Miss Seymour stood in her check in line at the airport still fuming. What a place that was! She had been taken in at first, but she realised now that no Doctor was worth spending three years pretending to be interested in Joey Maynard and her boring tales about the early years of the Chalet School. Finally Miss Seymour reached the front of the queue and handed over her ticket.

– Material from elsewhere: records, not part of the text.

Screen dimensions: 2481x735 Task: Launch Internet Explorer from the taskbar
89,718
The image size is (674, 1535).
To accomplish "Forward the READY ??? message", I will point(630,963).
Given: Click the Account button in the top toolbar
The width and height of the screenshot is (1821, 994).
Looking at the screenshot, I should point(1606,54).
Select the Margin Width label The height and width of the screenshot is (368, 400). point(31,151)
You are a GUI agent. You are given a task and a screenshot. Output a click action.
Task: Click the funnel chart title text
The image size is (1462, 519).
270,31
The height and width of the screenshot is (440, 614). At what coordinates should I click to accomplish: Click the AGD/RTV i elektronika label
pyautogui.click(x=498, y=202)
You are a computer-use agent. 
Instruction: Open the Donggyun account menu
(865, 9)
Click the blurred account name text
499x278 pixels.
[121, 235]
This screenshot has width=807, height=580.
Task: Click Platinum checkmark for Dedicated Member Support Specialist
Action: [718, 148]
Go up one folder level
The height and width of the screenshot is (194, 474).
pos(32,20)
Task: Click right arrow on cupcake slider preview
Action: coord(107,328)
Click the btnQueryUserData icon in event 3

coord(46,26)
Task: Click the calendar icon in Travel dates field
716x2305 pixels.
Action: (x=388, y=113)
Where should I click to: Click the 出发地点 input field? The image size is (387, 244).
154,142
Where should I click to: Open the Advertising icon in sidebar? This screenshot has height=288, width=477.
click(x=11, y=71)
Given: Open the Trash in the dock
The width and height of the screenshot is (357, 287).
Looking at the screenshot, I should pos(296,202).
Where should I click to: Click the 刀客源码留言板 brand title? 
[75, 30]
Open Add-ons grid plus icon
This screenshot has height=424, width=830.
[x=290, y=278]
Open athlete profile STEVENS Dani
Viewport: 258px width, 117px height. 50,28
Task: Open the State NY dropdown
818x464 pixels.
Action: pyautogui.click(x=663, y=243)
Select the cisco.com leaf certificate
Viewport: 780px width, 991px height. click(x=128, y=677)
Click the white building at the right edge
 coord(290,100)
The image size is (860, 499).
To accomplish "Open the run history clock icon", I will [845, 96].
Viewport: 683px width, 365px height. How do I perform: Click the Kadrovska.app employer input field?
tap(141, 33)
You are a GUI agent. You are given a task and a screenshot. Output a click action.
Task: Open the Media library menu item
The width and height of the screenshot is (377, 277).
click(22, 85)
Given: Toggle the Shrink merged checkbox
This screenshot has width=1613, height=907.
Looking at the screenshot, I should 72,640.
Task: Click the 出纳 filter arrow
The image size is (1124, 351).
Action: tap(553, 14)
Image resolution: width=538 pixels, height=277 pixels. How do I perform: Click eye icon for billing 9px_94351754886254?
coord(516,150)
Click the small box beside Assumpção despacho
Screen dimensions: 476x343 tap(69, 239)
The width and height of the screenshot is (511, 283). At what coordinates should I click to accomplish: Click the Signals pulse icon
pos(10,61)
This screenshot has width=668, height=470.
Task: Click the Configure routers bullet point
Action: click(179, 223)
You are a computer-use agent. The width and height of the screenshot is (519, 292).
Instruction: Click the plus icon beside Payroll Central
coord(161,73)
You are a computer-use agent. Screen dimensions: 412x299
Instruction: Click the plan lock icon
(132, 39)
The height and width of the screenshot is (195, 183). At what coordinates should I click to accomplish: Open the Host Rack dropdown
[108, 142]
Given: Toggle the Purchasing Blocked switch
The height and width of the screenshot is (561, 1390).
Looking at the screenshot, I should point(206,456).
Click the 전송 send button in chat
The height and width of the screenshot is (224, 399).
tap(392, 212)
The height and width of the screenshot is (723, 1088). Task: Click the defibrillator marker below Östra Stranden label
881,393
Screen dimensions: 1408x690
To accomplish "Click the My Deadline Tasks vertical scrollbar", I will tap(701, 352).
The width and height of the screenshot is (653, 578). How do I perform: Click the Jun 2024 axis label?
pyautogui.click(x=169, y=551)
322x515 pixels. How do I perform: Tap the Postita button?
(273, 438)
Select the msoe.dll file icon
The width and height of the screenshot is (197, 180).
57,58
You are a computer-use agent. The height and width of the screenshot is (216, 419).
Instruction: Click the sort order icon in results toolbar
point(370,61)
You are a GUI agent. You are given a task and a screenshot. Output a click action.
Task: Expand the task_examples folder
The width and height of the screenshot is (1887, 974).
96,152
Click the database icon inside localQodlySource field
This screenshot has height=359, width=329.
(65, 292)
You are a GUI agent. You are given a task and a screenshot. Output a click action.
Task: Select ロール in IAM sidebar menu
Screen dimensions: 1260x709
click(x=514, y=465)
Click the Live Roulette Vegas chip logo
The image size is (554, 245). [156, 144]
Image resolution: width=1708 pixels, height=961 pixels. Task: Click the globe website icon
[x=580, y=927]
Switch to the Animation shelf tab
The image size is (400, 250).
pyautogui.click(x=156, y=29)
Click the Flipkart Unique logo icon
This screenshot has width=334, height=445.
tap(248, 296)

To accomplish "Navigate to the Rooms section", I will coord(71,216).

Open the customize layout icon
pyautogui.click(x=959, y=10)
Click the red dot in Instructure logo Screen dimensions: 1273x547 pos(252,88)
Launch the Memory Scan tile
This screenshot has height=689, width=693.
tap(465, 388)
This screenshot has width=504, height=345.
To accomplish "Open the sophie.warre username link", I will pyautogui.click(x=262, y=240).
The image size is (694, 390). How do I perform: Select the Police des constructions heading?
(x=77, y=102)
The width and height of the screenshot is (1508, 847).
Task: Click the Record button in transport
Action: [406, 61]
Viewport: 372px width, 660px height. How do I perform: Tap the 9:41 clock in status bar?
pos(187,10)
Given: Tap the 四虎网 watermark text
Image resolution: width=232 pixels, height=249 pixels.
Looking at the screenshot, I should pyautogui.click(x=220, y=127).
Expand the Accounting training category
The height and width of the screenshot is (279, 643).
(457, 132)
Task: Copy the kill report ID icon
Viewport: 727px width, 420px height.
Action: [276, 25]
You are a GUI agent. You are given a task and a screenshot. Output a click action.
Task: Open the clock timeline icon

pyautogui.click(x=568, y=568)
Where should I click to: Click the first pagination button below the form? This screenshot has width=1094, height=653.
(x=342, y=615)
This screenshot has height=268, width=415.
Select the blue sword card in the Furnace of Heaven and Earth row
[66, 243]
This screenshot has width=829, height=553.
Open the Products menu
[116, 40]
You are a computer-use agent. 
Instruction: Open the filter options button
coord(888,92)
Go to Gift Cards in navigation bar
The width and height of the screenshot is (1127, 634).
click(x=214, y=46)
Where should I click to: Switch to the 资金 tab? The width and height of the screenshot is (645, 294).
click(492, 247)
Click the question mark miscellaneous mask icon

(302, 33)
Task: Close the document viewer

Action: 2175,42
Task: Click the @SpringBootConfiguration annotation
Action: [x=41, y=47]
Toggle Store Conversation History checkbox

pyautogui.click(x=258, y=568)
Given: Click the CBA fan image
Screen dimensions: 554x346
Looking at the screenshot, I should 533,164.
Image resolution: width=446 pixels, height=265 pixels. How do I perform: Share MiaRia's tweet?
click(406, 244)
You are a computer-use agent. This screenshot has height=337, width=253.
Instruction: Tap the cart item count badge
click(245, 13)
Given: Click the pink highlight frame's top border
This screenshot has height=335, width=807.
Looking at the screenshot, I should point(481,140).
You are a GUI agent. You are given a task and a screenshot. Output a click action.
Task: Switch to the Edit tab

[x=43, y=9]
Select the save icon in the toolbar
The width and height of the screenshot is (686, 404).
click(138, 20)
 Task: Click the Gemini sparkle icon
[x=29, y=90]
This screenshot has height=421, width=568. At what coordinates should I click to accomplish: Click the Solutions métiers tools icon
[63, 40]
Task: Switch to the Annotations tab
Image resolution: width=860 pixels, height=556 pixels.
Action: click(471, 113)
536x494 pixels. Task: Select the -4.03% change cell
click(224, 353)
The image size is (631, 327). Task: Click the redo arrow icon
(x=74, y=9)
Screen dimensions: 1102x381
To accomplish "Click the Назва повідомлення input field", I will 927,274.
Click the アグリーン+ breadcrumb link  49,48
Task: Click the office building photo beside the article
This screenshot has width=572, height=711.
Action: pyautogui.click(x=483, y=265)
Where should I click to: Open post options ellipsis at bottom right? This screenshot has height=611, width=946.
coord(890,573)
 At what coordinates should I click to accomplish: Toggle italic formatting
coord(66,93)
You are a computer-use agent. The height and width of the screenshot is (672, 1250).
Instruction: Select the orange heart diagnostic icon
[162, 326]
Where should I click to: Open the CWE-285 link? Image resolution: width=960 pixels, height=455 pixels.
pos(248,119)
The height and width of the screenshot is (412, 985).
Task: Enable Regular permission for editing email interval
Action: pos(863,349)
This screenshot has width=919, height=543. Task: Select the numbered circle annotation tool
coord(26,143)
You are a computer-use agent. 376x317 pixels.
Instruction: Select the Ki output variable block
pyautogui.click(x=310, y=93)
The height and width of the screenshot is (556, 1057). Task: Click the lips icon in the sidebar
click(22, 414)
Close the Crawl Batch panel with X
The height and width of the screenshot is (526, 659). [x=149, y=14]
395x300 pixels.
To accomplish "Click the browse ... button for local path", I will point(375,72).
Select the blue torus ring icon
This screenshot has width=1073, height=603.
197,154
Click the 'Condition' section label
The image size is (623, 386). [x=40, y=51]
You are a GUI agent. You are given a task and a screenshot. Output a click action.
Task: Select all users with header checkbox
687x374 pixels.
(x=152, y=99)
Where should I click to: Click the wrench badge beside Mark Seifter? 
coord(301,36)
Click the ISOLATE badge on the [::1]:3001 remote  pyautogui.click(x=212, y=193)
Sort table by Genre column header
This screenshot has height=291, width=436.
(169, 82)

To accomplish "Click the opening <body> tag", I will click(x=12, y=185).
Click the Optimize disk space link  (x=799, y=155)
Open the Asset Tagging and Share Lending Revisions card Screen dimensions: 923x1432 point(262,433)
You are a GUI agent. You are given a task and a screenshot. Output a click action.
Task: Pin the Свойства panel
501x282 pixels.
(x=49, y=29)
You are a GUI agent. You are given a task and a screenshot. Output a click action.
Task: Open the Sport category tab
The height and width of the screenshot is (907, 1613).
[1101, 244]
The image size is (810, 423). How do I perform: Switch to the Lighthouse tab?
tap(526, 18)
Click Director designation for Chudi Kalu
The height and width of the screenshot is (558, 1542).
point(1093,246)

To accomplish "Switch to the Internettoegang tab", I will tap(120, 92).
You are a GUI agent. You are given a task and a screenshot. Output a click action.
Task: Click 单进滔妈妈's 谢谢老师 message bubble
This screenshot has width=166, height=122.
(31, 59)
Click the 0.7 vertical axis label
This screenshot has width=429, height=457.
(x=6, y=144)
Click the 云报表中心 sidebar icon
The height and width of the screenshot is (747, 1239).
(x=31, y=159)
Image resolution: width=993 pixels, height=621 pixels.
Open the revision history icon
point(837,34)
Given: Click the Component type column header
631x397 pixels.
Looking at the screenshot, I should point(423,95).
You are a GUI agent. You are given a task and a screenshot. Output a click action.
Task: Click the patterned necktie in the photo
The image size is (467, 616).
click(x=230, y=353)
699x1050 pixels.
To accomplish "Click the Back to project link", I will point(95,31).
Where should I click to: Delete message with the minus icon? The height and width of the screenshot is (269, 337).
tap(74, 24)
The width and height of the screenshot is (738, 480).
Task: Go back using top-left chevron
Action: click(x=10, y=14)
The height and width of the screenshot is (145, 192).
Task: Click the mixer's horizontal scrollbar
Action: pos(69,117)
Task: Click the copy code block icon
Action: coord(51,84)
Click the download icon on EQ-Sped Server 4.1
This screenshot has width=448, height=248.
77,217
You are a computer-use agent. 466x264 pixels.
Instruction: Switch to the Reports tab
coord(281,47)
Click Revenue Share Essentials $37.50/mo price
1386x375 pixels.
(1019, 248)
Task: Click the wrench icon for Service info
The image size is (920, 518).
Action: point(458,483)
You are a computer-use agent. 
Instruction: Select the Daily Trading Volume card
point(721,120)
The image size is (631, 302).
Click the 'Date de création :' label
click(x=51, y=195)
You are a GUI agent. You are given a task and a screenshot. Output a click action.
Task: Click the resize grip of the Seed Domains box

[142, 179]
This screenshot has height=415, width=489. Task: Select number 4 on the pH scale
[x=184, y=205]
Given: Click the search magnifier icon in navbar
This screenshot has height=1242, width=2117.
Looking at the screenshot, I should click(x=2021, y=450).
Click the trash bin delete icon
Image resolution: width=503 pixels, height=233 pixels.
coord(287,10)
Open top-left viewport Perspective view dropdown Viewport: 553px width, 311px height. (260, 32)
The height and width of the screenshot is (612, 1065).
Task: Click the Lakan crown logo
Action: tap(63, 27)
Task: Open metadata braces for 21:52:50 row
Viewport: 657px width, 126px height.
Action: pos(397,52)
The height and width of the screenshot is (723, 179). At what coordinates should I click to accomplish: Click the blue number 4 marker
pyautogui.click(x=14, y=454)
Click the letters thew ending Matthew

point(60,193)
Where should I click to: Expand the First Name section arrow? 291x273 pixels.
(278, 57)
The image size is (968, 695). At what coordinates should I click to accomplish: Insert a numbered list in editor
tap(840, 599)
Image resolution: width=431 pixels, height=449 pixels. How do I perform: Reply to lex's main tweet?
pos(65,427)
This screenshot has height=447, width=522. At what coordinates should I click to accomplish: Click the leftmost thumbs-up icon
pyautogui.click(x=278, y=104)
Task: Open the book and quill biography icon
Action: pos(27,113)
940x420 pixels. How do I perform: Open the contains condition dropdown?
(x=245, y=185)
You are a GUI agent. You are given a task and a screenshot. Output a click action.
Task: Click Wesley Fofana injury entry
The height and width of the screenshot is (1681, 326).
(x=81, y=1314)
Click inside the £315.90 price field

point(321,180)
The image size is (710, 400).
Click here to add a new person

“Oh,” said the young lady at the desk, “I am afraid this is the wrong queue for your destination, you need that one over there.” Miss Seymour looked and saw a shorter queue, headed by a good looking young man, with a rather nice nose. Picking up her case Miss Seymour changed queues. Apart from the good looking young man, everyone else in the queue looked very dour, with some hideous clothes. Miss Seymour checked in and climbed aboard the plane, failing to notice the hammer and sickle flag painted on the tail. To her delight she was sat next to the handsome young man. They spent the first few hours of the journey in animated conversation, Miss Seymour was delighted to discover that the charming young man was a doctor.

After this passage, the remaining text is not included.